◆ BRIEF ◆
Your answer must consist of exactly the lines below, starting with the line with "Instruction: Expand the" and going on through the line with "Given: Click the", and nothing else.

------ SOURCE MATERIAL

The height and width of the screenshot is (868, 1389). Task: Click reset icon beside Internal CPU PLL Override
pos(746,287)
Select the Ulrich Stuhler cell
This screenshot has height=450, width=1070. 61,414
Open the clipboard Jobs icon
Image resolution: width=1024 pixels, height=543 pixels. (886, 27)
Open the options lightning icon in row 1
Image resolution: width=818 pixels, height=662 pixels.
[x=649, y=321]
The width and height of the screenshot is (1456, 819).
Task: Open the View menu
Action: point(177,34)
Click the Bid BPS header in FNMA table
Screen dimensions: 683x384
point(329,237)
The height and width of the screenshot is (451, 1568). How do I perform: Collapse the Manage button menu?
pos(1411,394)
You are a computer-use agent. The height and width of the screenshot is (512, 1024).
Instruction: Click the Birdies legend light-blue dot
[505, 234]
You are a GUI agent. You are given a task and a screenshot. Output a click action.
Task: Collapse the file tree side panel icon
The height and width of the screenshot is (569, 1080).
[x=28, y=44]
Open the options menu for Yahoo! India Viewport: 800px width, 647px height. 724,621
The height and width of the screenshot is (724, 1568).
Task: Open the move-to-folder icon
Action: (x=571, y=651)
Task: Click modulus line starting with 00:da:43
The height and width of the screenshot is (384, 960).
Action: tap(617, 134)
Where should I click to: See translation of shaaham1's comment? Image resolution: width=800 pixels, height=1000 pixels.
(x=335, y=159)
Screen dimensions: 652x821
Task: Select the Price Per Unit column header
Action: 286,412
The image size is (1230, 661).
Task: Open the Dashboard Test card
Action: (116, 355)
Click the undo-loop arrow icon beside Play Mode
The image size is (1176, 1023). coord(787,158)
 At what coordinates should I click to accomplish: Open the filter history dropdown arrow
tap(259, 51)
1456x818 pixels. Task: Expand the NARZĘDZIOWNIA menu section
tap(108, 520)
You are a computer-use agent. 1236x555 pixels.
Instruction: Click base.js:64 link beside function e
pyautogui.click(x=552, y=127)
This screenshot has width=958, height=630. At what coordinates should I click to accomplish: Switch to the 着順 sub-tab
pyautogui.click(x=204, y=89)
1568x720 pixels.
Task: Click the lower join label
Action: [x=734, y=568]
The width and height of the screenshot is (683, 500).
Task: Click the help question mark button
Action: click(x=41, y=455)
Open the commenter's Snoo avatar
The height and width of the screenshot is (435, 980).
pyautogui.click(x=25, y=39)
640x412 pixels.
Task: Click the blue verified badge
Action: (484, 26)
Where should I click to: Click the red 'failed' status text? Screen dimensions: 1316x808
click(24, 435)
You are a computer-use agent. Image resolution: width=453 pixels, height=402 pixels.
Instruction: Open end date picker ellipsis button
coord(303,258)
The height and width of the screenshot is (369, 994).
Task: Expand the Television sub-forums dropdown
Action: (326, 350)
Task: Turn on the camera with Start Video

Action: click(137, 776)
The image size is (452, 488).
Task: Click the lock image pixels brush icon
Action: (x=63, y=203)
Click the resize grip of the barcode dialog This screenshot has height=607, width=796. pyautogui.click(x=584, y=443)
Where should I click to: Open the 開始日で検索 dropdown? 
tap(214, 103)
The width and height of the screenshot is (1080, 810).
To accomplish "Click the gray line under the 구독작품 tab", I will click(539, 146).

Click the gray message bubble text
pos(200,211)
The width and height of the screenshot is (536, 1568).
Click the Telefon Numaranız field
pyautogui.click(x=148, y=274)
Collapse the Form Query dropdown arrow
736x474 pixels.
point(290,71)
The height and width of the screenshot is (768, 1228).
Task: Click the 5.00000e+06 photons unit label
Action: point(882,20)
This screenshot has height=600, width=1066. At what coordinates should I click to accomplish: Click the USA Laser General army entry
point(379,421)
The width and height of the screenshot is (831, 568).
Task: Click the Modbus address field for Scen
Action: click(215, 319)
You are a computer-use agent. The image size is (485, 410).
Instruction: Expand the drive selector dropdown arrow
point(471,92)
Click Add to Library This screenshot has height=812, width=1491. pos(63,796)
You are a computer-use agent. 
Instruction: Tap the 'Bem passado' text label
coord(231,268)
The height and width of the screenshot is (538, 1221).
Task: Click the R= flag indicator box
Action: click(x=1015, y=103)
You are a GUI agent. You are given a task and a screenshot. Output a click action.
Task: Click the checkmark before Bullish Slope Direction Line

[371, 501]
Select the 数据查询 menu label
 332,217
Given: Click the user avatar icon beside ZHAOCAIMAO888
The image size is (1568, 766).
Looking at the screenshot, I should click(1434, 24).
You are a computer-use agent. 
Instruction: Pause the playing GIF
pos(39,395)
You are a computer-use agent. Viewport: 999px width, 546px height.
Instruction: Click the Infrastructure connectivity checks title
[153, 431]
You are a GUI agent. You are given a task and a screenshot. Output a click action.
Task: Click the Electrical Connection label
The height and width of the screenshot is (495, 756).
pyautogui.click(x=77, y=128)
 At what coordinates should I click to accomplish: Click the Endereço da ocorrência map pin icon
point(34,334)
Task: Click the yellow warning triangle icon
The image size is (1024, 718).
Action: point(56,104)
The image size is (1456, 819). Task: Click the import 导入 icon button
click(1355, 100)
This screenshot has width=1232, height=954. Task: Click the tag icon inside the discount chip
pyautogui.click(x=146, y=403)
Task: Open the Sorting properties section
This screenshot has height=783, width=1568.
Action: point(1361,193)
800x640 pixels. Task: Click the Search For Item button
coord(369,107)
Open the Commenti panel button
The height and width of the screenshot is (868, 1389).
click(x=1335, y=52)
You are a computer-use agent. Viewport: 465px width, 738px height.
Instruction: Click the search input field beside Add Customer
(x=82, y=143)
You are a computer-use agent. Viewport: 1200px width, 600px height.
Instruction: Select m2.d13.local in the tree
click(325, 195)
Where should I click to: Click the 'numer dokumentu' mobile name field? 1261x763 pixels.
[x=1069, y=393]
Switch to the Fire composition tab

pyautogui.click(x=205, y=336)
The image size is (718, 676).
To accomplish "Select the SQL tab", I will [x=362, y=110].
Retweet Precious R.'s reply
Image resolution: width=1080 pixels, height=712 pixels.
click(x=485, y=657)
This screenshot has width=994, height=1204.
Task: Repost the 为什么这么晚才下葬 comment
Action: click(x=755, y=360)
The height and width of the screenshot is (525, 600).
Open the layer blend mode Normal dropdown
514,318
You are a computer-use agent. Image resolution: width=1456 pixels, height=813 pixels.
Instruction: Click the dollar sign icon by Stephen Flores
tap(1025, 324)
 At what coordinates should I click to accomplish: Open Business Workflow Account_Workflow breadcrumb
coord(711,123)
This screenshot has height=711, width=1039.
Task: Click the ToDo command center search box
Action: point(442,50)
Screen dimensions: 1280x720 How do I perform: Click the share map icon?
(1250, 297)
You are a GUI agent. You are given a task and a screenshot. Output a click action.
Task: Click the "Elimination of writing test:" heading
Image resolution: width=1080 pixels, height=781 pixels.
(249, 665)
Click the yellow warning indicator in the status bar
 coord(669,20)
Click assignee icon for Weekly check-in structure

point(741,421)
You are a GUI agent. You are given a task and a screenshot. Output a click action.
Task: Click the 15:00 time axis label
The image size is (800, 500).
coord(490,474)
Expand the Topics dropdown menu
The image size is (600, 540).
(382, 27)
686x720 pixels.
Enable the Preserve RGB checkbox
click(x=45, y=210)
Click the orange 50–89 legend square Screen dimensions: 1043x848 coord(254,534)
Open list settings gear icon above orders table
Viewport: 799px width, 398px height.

------------

◆ YOUR RESPONSE ◆
Instruction: Expand the drive selector dropdown arrow
point(471,92)
Click Add to Library This screenshot has height=812, width=1491. pos(63,796)
You are a computer-use agent. 
Instruction: Tap the 'Bem passado' text label
coord(231,268)
The height and width of the screenshot is (538, 1221).
Task: Click the R= flag indicator box
Action: click(x=1015, y=103)
You are a GUI agent. You are given a task and a screenshot. Output a click action.
Task: Click the checkmark before Bullish Slope Direction Line

[371, 501]
Select the 数据查询 menu label
 332,217
Given: Click the user avatar icon beside ZHAOCAIMAO888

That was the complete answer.